The agent engine hosts multi-step orchestration workflows and tool logic.

Responsibilities

  • Agent planning/execution flows
  • Tool invocation orchestration
  • Coordinating LLM, RAG, and data-access integrations
  • Keeping business workflow logic out of Flask route handlers

API Surface

  • GET /health
  • POST /v1/agent-executions
  • GET /v1/agent-executions/{id}

Execution records are persisted to PostgreSQL when DATABASE_URL is available; otherwise an in-memory fallback store is used.

Backend resolves the active platform bindings and passes them to agent engine as an execution-scoped platform_runtime snapshot. Prompt- and message-based executions perform a real LLM call through the active llm_inference provider. Explicit input.retrieval requests use the canonical retrieval contract, and agent engine executes semantic / keyword / hybrid retrieval against the active runtime bindings before the LLM call.

Canonical retrieval semantics, normalized result fields, and backend/engine ownership boundaries are documented in Retrieval Contract.

Tool/runtime convergence now adds two optional runtime capabilities to that same snapshot:

  • mcp_runtime for MCP-backed remote/general-purpose tools
  • sandbox_execution for native Python execution tools

Execution flow summary:

  1. Normalize execution input into ConversationState and optional RetrievalRequest.
  2. Resolve the agent spec and enforce execute permissions.
  3. Validate runtime dependencies and resolve allowed tools.
  4. Execute semantic / keyword / hybrid retrieval against the active embeddings and vector_store bindings when requested.
  5. Call the active llm_inference provider with normalized messages and tool definitions.
  6. Dispatch tool calls through the active mcp_runtime or sandbox_execution provider.
  7. Assemble ExecutionResult and persist execution state transitions.

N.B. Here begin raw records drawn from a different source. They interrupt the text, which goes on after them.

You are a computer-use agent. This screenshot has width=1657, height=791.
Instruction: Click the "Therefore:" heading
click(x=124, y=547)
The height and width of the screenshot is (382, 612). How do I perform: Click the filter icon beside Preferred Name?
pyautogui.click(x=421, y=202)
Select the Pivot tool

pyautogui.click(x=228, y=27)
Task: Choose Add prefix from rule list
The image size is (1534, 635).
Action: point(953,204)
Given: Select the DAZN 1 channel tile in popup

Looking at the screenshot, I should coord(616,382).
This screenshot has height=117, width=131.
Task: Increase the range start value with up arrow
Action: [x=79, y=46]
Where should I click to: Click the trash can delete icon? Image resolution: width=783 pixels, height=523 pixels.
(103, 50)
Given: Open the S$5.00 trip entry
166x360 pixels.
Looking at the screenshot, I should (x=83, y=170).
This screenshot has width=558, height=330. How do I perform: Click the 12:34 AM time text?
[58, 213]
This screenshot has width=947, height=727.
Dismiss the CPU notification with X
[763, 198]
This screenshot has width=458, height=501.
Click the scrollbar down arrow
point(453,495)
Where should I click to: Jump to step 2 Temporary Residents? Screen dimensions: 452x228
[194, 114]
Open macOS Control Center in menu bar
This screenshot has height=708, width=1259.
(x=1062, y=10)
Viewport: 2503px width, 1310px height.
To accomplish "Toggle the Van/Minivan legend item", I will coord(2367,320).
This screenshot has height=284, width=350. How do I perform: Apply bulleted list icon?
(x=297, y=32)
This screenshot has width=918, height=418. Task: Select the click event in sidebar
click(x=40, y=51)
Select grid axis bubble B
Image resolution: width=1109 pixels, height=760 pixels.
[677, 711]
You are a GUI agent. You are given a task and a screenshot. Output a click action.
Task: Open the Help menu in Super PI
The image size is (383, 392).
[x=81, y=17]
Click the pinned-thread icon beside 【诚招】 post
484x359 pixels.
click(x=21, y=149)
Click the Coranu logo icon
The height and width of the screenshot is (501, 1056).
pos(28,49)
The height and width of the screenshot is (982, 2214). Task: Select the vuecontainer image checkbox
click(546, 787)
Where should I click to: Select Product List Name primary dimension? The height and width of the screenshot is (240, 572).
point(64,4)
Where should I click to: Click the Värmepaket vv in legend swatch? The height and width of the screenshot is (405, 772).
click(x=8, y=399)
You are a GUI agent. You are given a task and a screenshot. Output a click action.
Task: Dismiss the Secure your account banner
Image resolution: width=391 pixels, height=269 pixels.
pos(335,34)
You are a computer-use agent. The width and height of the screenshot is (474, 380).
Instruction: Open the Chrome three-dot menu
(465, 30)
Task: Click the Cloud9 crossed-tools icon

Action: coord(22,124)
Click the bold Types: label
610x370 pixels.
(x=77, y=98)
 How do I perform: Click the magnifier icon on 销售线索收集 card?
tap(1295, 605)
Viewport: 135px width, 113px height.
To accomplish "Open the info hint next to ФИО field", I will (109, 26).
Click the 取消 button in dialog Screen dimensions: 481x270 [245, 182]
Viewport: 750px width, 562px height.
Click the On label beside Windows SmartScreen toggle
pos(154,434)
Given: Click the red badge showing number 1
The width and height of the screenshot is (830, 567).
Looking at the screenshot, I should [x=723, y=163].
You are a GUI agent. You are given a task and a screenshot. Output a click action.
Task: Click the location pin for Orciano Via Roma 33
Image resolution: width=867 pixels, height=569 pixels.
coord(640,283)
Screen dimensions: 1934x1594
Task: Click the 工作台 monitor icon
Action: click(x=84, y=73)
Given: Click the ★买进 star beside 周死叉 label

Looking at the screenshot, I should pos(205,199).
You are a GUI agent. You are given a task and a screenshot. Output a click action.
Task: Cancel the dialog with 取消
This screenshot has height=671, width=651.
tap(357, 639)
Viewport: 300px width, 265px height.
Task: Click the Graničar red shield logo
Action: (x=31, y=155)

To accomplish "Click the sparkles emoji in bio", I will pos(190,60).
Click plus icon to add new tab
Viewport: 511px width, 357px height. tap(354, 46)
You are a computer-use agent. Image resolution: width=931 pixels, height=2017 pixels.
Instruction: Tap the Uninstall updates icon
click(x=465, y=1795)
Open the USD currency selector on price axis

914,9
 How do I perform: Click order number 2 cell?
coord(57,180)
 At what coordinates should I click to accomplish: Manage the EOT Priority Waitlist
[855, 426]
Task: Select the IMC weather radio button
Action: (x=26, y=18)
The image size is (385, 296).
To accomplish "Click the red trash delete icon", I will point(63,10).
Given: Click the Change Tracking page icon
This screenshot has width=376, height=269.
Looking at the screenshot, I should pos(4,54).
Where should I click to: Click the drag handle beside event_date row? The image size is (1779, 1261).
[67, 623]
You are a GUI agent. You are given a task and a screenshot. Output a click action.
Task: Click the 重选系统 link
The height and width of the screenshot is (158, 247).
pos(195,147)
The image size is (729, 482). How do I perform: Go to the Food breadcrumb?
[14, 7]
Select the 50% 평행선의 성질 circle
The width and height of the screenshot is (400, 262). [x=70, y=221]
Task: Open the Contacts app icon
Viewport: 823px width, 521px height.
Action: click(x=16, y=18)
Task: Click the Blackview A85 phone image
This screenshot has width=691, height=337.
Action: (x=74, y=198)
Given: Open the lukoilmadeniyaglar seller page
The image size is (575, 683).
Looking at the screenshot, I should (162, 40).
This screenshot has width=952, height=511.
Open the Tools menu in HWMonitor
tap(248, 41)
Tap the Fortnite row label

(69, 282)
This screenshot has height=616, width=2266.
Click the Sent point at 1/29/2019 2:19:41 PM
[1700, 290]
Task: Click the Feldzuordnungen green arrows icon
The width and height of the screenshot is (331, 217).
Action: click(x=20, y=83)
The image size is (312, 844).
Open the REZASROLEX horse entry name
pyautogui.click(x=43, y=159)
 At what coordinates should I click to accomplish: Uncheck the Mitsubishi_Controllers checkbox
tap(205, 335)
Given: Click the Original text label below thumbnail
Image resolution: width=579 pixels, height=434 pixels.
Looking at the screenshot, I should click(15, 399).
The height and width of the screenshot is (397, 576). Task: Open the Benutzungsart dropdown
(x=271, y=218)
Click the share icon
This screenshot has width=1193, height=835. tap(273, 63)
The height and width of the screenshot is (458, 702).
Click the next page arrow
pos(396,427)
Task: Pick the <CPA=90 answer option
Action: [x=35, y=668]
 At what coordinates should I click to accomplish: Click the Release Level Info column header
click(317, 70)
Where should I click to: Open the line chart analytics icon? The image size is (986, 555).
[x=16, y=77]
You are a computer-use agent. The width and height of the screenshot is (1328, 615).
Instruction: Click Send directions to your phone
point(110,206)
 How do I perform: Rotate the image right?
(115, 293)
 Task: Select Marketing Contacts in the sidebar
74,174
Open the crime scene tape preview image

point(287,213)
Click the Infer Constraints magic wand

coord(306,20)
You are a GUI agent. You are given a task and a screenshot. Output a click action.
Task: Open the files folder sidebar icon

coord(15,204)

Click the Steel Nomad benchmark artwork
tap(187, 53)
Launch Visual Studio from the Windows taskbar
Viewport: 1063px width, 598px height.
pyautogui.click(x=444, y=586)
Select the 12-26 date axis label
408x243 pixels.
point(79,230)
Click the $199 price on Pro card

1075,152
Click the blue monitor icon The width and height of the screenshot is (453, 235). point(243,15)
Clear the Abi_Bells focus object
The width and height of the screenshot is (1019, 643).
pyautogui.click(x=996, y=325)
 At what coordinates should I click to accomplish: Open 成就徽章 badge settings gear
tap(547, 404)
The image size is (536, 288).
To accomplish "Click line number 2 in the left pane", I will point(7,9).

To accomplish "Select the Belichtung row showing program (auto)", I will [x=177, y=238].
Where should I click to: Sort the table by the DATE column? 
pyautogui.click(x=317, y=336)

The code is now split into explicit seams:

  • agent_engine/app/execution_pipeline for DTOs and stage orchestration
  • agent_engine/app/retrieval for retrieval normalization and execution
  • agent_engine/app/tool_runtime for transport-specific tool dispatch
  • agent_engine/app/policies for policy and agent-resolution stages

The canonical HTTP entrypoint now resolves directly through execution_pipeline.runner; services/execution_service.py is kept only as a lightweight compatibility shim while older imports are phased out.

These seams are intended to support future Vanessa-specific planner, memory/retrieval, response policy, and tool strategy modules without branching the generic execution flow.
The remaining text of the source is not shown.